Task = Below are entries. Copy exactly the lines running from the line that holds "Task: Expand the node_modules folder" to the line that holds "Click the MEMBER", with both ends included.

Task input =
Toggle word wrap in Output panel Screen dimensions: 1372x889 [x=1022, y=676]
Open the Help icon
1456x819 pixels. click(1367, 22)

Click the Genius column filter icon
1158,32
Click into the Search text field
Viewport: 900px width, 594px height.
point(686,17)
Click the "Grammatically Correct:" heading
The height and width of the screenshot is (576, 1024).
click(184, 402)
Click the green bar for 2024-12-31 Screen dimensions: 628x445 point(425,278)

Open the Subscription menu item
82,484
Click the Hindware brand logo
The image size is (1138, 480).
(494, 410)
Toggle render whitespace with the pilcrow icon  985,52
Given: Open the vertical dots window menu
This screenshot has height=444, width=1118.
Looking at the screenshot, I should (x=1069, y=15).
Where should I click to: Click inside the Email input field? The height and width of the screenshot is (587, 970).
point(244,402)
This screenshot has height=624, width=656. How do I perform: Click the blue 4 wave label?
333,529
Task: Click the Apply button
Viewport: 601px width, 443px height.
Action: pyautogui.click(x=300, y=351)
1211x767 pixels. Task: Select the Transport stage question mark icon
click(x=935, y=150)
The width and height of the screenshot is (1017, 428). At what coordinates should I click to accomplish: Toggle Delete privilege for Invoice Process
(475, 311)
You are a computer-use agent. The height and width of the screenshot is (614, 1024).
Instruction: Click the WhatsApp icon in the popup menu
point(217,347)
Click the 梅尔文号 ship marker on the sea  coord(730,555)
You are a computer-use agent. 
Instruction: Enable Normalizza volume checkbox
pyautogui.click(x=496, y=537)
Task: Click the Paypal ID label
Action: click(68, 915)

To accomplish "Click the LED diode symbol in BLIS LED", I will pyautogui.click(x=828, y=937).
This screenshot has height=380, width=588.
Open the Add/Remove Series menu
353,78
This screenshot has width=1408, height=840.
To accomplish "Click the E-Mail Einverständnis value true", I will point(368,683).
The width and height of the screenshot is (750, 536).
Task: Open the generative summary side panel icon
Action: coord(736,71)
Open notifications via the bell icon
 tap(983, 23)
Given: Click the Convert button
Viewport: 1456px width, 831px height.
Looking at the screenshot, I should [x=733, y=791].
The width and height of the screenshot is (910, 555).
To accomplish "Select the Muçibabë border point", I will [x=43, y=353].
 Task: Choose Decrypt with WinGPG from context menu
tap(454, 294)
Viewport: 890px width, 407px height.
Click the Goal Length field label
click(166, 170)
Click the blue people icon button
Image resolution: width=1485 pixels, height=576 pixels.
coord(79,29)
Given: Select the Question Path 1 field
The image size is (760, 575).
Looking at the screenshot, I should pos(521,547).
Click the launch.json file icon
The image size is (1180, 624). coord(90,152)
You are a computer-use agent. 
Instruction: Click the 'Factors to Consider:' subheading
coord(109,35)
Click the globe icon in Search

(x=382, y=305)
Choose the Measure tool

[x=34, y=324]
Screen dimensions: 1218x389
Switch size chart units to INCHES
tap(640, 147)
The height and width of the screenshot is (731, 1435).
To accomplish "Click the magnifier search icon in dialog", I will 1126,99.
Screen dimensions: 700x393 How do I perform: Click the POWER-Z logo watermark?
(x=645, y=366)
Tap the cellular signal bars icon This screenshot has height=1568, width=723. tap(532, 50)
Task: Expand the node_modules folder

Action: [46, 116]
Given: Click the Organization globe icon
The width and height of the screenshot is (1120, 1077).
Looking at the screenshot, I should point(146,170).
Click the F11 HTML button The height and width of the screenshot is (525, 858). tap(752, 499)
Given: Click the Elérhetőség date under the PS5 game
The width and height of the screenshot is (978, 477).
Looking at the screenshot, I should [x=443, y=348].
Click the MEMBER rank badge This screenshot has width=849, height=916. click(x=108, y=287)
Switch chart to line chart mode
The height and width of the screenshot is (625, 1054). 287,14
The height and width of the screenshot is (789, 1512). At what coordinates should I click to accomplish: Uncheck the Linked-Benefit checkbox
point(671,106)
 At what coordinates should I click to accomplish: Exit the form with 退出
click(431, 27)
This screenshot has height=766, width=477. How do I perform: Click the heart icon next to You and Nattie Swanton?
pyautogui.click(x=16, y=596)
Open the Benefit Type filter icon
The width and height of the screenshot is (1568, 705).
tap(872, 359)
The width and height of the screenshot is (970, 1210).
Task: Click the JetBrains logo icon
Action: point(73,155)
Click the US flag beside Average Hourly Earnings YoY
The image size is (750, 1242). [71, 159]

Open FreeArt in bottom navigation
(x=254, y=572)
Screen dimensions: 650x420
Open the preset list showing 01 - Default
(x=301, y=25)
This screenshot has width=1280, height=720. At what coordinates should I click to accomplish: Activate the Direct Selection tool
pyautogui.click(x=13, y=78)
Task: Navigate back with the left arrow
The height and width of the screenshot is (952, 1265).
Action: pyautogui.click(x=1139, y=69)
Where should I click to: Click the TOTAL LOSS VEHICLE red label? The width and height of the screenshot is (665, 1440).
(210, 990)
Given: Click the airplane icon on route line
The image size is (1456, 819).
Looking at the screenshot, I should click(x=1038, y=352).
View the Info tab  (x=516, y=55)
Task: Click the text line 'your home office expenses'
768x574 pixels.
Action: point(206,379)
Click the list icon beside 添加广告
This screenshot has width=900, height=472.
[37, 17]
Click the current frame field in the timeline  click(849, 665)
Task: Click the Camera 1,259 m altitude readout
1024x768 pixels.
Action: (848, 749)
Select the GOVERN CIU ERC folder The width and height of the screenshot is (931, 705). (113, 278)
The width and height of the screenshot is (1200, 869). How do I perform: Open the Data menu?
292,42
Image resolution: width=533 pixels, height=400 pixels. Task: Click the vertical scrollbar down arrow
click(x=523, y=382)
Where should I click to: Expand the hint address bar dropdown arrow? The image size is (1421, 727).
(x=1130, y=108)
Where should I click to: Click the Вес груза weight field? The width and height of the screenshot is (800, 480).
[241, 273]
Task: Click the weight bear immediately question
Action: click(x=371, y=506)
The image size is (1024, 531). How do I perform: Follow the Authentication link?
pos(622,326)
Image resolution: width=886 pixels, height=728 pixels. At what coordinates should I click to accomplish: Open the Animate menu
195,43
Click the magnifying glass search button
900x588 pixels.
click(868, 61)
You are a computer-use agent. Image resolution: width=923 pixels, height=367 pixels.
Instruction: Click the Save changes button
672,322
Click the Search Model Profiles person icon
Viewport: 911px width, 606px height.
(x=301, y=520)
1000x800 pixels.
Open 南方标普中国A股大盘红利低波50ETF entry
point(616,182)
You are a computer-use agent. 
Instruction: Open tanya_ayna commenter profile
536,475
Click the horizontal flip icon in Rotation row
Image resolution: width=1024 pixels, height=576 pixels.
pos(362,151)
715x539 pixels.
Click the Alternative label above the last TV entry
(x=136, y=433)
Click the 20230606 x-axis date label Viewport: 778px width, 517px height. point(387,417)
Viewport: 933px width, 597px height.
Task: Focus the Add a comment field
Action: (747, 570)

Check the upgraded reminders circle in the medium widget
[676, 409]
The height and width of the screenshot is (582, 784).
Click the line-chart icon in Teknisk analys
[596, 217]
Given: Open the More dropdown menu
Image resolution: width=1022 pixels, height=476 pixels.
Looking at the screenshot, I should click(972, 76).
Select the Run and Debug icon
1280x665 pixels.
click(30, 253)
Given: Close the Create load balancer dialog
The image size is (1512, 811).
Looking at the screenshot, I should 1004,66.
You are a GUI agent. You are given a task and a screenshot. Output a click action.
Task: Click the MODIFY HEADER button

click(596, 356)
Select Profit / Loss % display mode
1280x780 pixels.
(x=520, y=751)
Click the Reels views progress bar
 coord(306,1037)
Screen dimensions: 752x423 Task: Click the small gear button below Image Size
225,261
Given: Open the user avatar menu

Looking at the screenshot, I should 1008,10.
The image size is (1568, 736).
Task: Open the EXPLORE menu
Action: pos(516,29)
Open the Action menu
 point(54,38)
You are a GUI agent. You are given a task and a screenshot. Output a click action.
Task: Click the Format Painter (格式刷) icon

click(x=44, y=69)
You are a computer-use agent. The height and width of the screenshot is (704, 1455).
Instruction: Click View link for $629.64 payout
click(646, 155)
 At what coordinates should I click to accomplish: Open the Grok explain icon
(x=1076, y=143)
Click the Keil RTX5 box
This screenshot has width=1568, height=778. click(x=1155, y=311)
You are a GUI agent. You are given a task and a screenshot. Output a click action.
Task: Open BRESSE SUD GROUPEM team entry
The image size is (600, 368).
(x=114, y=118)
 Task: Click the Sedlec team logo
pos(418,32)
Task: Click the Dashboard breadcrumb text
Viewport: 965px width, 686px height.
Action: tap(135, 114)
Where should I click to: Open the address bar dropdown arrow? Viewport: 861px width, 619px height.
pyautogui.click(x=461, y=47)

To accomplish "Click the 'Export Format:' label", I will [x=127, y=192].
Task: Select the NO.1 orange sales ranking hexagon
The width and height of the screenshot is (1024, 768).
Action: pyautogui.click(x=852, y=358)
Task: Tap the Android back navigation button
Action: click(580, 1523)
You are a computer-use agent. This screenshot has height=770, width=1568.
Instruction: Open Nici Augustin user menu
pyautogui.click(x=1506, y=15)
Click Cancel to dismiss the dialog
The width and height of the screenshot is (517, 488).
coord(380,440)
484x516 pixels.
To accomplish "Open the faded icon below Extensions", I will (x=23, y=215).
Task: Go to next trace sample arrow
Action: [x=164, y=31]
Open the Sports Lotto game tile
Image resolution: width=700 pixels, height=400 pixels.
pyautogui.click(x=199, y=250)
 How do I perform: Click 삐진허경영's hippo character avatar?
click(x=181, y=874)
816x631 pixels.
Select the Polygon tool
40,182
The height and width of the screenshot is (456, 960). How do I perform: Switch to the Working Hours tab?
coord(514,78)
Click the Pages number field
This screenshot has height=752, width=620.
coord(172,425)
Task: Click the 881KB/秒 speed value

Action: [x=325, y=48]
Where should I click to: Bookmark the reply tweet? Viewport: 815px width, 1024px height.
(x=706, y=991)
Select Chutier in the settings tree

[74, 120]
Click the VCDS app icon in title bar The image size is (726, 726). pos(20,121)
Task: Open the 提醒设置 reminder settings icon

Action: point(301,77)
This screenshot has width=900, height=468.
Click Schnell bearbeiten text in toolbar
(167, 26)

Answer to this problem =
Task: Expand the node_modules folder

Action: [46, 116]
Given: Click the Organization globe icon
The width and height of the screenshot is (1120, 1077).
Looking at the screenshot, I should point(146,170).
Click the F11 HTML button The height and width of the screenshot is (525, 858). tap(752, 499)
Given: Click the Elérhetőség date under the PS5 game
The width and height of the screenshot is (978, 477).
Looking at the screenshot, I should [x=443, y=348].
Click the MEMBER rank badge This screenshot has width=849, height=916. click(x=108, y=287)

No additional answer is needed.